▶ Objective: Rewrite the records from the line containing "Open the Flawless" through the line containing "[x=653, y=47]" as a Markdown table with the columns Row and Line text, leaving out blank lines.

▶ Supplied material:
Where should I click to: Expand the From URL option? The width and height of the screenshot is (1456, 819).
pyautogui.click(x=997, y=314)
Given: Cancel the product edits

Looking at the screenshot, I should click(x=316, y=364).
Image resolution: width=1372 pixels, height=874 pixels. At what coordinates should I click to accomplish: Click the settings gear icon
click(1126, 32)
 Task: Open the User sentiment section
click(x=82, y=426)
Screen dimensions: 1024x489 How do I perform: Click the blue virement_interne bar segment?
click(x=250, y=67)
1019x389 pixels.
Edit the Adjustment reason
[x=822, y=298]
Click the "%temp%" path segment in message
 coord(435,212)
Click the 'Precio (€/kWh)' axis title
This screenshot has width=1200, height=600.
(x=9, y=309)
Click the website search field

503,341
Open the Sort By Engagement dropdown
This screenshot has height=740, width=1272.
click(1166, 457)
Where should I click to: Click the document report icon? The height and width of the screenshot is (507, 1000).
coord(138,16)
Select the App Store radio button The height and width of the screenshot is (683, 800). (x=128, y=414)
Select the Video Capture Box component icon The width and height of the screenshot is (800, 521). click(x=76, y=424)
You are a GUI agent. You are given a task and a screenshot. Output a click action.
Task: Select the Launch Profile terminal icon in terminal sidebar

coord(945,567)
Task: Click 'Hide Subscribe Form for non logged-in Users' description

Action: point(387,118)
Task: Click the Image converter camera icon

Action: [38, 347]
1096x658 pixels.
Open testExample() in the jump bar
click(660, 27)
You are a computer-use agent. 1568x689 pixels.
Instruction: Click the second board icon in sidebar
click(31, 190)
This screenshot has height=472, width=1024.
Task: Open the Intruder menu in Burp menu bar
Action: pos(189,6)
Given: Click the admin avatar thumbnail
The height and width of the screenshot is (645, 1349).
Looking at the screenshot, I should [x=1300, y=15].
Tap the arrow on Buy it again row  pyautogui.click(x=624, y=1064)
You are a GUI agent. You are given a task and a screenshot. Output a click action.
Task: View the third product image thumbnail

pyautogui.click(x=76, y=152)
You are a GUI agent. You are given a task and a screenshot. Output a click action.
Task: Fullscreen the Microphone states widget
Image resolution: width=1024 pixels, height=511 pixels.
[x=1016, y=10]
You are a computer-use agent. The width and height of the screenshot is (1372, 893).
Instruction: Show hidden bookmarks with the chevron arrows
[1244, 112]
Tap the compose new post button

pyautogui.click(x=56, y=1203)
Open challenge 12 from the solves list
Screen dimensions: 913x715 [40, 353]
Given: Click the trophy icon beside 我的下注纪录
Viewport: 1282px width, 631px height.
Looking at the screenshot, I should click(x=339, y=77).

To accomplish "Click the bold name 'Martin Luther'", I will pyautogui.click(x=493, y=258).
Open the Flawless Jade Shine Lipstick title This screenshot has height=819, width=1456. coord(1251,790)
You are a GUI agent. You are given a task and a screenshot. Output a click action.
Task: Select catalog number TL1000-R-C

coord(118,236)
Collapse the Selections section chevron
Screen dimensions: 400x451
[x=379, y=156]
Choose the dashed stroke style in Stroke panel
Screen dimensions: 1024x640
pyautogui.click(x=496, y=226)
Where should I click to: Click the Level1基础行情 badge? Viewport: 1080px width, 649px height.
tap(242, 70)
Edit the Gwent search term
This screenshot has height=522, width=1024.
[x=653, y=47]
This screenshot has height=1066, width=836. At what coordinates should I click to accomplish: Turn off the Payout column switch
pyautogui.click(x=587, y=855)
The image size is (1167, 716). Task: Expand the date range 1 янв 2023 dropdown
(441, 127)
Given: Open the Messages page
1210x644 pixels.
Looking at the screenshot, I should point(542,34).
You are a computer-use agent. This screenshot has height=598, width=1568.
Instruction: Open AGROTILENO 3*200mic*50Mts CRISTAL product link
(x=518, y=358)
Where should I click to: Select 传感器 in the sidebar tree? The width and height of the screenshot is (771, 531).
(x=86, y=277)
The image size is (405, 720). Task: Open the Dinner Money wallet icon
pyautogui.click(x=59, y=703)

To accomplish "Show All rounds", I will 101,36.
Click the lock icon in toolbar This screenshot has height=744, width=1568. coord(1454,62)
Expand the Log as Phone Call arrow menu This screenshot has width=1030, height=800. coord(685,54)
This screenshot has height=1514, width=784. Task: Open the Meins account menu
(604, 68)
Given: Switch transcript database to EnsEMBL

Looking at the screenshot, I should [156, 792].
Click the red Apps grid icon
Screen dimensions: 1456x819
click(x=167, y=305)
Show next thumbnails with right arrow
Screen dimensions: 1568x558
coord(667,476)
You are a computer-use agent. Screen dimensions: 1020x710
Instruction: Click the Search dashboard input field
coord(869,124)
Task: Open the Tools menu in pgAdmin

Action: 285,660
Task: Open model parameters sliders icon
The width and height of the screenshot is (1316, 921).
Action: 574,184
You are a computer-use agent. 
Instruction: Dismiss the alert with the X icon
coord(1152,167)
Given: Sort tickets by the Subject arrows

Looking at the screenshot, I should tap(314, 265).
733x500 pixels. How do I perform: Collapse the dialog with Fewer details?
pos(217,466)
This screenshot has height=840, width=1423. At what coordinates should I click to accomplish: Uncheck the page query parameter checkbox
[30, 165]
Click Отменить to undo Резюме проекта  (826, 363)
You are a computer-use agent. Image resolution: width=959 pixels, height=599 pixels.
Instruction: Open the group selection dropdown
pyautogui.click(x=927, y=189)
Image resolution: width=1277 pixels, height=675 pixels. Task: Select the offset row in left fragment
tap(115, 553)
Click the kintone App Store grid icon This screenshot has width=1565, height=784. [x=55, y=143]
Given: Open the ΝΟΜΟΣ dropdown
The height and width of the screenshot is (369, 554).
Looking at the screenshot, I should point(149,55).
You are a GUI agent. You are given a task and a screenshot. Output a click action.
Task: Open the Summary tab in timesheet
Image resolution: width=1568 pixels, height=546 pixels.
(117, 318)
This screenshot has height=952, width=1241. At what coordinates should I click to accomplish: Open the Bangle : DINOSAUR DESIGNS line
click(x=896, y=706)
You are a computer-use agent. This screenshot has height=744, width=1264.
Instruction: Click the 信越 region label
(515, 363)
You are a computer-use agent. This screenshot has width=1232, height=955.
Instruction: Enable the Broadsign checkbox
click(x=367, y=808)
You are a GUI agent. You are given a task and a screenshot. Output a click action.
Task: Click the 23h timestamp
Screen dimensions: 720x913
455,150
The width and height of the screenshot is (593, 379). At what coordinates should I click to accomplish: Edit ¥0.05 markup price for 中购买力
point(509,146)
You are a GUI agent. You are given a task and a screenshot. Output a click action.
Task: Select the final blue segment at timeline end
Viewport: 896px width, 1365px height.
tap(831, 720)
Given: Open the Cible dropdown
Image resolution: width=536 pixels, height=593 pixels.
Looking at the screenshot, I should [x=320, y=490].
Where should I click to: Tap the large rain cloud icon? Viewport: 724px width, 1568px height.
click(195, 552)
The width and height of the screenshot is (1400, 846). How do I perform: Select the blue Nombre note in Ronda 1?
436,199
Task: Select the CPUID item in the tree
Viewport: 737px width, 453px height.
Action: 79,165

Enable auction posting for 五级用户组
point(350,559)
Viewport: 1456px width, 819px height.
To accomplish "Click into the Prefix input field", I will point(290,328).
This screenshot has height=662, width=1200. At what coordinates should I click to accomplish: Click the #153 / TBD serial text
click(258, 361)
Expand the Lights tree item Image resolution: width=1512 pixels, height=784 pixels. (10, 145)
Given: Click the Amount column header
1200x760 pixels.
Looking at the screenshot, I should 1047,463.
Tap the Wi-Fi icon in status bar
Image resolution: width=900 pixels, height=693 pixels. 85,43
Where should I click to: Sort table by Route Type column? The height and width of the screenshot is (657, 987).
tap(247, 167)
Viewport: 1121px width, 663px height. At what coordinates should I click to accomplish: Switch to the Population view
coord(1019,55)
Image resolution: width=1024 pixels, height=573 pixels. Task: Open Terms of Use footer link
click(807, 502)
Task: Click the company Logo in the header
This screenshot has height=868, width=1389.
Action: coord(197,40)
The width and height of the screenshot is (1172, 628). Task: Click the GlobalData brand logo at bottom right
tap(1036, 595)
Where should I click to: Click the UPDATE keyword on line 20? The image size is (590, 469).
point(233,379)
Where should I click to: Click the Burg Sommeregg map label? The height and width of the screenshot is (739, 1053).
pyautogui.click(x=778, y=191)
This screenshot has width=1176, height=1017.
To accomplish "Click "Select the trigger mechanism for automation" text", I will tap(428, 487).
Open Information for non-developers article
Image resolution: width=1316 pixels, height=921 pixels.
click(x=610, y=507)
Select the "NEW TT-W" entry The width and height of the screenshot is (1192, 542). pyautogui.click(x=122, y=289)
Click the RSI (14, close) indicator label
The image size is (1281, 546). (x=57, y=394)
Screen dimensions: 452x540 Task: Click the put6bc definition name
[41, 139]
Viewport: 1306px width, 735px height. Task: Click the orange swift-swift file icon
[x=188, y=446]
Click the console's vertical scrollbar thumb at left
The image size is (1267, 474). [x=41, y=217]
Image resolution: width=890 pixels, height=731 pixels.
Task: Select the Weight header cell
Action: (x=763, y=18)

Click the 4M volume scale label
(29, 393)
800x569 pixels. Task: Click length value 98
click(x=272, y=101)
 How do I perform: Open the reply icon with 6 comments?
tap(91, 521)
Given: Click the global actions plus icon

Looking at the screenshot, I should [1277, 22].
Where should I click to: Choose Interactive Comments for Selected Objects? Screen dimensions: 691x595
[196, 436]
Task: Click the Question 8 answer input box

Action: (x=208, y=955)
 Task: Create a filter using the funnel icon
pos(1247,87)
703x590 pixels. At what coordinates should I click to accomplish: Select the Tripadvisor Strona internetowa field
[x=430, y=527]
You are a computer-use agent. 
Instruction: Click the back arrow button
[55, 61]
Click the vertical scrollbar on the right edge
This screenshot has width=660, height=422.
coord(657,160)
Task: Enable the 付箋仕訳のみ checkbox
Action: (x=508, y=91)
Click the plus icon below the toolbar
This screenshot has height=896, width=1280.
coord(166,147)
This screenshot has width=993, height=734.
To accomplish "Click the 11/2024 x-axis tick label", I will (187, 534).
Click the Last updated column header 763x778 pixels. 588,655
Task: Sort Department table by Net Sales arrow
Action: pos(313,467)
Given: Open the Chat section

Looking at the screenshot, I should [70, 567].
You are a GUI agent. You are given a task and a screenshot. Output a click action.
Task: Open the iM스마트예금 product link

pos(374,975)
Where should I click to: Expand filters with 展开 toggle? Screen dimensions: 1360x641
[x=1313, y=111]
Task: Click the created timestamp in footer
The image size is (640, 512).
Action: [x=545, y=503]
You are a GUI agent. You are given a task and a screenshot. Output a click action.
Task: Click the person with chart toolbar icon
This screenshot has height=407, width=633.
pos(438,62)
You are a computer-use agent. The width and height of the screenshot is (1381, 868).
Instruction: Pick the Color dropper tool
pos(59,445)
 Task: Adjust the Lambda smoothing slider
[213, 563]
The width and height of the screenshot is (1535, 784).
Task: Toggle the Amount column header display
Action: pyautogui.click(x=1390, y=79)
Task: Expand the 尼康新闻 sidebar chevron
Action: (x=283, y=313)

▶ Complete answer:
| Row | Line text |
|---|---|
| 1 | Open the Flawless Jade Shine Lipstick title This screenshot has height=819, width=1456. coord(1251,790) |
| 2 | You are a GUI agent. You are given a task and a screenshot. Output a click action. |
| 3 | Task: Select catalog number TL1000-R-C |
| 4 | coord(118,236) |
| 5 | Collapse the Selections section chevron |
| 6 | Screen dimensions: 400x451 |
| 7 | [x=379, y=156] |
| 8 | Choose the dashed stroke style in Stroke panel |
| 9 | Screen dimensions: 1024x640 |
| 10 | pyautogui.click(x=496, y=226) |
| 11 | Where should I click to: Click the Level1基础行情 badge? Viewport: 1080px width, 649px height. |
| 12 | tap(242, 70) |
| 13 | Edit the Gwent search term |
| 14 | This screenshot has height=522, width=1024. |
| 15 | [x=653, y=47] |